Goldman Shareholders Can Again Pursue Class Action Over CDOs

Goldman Shareholders Can Again Pursue Class Action Over CDOs
A view of the Goldman Sachs stall on the floor of the New York Stock Exchange on July 16, 2013. (Reuters/Brendan McDermid)
Reuters
8/17/2018
Updated:
8/17/2018

NEW YORK—A federal judge on Aug. 14 said Goldman Sachs Group Inc. shareholders may again pursue class-action claims that the bank concealed conflicts of interest when creating risky subprime securities before the 2008 financial crisis.

U.S. District Judge Paul Crotty in Manhattan said shareholders could sue as a group because Goldman had not shown it more likely than not that its alleged misstatements had no impact on its stock price.

Goldman spokesman Michael DuVally declined to comment.
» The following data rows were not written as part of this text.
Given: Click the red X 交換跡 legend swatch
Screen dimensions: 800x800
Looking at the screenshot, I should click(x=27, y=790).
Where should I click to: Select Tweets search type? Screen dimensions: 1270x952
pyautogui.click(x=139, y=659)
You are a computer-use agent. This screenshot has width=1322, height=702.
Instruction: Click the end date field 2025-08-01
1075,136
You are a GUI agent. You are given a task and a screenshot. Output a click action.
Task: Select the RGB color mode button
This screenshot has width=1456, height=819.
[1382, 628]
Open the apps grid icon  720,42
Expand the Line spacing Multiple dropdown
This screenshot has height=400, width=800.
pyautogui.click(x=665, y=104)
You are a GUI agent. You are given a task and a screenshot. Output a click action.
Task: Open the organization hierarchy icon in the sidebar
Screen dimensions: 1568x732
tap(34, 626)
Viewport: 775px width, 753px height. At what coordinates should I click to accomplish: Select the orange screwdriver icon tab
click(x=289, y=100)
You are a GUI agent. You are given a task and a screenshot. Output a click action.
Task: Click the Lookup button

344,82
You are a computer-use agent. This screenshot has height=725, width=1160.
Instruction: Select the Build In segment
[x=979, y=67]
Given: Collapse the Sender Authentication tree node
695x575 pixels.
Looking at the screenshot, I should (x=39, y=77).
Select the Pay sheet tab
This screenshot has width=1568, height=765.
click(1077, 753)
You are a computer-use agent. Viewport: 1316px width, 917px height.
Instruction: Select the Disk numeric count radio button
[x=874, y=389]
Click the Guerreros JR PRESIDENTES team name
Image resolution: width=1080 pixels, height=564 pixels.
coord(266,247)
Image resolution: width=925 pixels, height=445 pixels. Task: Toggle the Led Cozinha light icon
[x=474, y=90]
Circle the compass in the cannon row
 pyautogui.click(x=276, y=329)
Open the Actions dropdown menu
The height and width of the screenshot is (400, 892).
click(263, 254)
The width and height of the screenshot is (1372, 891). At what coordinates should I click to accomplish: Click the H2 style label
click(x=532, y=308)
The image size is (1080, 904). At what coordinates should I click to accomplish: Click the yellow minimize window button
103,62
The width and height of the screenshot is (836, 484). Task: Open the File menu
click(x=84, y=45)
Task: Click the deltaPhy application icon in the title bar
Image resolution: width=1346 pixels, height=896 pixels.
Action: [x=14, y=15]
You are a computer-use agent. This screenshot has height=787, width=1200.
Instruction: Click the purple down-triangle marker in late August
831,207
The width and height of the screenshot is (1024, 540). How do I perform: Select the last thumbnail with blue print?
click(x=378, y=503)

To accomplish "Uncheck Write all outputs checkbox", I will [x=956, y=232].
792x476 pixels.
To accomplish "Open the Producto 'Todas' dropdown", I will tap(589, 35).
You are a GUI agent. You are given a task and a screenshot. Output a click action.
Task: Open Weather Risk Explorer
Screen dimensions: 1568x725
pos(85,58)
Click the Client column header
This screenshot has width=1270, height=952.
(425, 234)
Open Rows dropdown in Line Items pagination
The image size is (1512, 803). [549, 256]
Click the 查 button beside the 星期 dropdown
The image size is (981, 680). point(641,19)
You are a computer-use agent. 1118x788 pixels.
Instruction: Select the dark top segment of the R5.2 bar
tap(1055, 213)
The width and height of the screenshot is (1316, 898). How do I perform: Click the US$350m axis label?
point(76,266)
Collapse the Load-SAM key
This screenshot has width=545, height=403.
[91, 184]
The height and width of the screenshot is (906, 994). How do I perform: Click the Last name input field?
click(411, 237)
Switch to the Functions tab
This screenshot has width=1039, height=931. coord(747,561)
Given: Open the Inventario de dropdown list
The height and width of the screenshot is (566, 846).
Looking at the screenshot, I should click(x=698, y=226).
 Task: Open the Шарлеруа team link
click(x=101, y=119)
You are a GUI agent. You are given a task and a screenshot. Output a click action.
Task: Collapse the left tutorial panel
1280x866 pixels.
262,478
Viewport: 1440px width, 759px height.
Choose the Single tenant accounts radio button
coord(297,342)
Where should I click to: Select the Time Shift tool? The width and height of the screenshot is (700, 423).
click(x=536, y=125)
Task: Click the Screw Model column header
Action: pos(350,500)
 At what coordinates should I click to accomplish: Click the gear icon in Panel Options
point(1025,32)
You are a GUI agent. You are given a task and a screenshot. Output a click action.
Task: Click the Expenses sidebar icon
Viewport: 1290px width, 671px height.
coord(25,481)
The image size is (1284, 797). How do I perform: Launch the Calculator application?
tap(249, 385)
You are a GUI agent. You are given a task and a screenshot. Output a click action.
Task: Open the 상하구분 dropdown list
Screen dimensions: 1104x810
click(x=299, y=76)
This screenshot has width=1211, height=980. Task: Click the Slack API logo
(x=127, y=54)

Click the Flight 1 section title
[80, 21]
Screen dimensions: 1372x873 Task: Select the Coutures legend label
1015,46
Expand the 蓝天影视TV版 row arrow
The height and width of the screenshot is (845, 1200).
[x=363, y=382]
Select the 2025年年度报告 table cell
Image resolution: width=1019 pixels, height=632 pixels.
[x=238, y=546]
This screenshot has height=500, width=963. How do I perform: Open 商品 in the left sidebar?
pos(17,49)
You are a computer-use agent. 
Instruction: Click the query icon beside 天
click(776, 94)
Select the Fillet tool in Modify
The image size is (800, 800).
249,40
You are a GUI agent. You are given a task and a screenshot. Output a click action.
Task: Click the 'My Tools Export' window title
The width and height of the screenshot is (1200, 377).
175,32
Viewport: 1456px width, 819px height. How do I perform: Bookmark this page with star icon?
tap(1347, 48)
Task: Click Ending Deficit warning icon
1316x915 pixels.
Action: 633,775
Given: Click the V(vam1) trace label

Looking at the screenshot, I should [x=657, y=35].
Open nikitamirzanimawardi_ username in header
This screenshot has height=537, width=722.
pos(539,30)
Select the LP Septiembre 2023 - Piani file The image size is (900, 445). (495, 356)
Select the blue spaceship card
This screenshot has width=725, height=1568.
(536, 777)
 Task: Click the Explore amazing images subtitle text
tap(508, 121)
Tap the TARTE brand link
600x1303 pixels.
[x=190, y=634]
Class actions can allow plaintiffs to seek larger recoveries at lower cost than if they sued individually.

The Arkansas Teacher Retirement System and other investors from February 2007 to June 2010 claimed to have lost more than $13 billion because Goldman had in regulatory filings and public comments overstated its ability to manage conflicts.

They said Goldman did this while concealing short positions that the Wall Street bank or hedge fund manager John Paulson had made in four subprime mortgage collateralized debt obligations (CDOs).

A view of the Goldman Sachs stall on the floor of the New York Stock Exchange on July 16, 2013. (Reuters/Brendan McDermid)
A view of the Goldman Sachs stall on the floor of the New York Stock Exchange on July 16, 2013. (Reuters/Brendan McDermid)

These CDOs included Abacus 2007 AC-1, the centerpiece of a probe that led to Goldman’s $550 million settlement of civil claims by the U.S. Securities and Exchange Commission. Goldman did not admit wrongdoing in agreeing to settle.

Crotty had certified a class action in September 2015, but the federal appeals court in Manhattan overturned him in January, saying he imposed too high a burden on Goldman.

The Aug. 14 decision came after Goldman offered new testimony from two expert witnesses, Harvard Business School professor Paul Gompers and New York University law professor Stephen Choi.

But Crotty said a damages model offered by the plaintiffs’ expert John Finnerty, a managing director at AlixPartners, “at the very least, establishes a link between the news of Goldman’s conflicts and the subsequent stock declines.”

That, he said, “is sufficient.”

The plaintiffs “look forward to heading toward trial,” Spencer Burkholz, one of their lawyers, said in a statement.